Conclusion: RedEd's proof has an implicit assumption: we must accept any kind of solution, including non constructive ones, e.g. those obtained by recursive backtracking with guessing.

Those objections remain valid. But I think I can now have simpler and stronger arguments. (I may have already written this or part of this somewhere, but I'm not sure.)

Some basic reminders of First Order Logic (FOL) and their consequences

Theorem 1: Let S be a theory in FOL (e.g. the theory consisting of the 4 basic Sudoku axioms plus the givens of a puzzle P). Let T be a theorem of S, i.e. any formula that can be deduced from the axioms of T according to the principles of FOL (e.g. the assertion of a candidate as a value for some cell: rc=n).

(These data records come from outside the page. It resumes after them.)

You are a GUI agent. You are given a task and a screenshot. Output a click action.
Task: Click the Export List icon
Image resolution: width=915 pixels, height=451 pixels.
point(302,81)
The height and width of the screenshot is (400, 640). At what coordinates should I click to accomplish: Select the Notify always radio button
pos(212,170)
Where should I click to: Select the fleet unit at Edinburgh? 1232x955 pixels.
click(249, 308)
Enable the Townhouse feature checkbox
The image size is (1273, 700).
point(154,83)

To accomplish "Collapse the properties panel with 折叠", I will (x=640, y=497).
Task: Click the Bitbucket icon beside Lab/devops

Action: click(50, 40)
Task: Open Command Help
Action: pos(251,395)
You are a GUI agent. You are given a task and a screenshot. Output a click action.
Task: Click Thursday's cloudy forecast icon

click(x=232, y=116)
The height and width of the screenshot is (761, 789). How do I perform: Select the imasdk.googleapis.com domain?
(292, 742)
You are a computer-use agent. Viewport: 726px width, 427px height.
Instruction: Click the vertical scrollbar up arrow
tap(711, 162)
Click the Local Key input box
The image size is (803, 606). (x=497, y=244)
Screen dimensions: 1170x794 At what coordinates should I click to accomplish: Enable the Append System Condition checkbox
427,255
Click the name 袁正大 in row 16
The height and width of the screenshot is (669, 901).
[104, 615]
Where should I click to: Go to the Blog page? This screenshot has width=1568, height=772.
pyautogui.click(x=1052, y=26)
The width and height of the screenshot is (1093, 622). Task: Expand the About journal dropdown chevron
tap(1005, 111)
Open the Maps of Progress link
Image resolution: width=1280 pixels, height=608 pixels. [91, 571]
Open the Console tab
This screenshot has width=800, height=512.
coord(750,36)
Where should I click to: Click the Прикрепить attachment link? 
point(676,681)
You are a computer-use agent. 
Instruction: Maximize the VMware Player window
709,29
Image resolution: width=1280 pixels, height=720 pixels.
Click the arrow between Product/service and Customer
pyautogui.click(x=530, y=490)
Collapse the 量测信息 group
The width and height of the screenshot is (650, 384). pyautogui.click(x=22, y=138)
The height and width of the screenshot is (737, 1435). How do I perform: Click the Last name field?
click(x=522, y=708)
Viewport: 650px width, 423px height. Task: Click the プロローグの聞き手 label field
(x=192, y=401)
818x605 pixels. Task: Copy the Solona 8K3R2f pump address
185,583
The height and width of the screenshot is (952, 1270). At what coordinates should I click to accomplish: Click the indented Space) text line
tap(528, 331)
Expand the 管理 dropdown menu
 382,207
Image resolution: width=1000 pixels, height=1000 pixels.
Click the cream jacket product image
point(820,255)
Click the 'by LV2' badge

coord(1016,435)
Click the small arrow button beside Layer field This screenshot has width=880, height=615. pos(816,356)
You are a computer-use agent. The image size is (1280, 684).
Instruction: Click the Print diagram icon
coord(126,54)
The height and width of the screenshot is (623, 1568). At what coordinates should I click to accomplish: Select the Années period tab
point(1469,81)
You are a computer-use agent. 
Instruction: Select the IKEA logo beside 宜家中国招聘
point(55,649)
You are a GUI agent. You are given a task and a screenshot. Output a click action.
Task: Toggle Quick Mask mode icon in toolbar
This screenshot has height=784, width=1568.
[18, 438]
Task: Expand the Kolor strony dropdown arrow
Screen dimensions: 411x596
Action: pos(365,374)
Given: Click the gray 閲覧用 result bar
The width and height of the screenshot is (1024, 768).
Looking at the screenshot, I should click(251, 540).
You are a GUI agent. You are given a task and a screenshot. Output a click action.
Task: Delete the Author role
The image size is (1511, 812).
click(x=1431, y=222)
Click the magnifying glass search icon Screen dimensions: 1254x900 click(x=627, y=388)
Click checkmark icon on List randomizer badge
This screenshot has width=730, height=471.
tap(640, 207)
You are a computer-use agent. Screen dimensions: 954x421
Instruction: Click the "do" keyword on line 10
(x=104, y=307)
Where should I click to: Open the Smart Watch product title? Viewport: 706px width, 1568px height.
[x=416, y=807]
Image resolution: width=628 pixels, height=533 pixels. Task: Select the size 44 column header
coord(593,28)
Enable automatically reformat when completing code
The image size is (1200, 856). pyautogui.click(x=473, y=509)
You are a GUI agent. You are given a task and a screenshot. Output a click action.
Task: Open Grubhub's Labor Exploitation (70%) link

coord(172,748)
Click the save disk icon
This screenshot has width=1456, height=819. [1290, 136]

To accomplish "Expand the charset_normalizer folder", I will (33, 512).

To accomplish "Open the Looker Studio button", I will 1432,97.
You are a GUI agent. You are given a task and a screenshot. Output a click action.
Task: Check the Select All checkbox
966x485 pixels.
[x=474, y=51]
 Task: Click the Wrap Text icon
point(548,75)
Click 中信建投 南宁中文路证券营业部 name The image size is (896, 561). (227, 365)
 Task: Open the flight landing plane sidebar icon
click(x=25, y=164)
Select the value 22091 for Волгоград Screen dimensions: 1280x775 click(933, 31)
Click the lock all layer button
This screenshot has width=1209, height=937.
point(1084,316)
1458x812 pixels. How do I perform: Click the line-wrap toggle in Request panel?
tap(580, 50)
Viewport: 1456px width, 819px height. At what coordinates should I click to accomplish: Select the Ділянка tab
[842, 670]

Then any formula F derivable from S+T is derivable from S.

The proof is obvious: take any proof of F using T and replace any mention of T in it by the proof of T in S. This gives a proof of F that doesn't explicitly use T.

Corollary (formal version): any candidate asserted at any step of a resolution of a puzzle (based on the principles of FOL) can be used in further steps exactly as if it was a given.

Corollary (intuitive version 1): FOL cannot make any difference between a given and a value derived from the givens.

Corollary (intuitive version 2): any tentative rule trying to make any difference between a given and a value derived from the givens is extra-logical.

[2020/02/20: Added for clarity]

1) the assumption of uniqueness IS the typical example of something extra-logical

2) using a predicate "unclued" or "not-a-given" or anything similar is the mark of some extra-logical input

Consequence for RedEd's proof

Due to the presence of the word "unclued" in it, the "fact" on which RedEd's proof relies is meaningless in FOL. As a result, the apparent paradox in RedEd's theorem and the theorem itself merely vanish into nothingness.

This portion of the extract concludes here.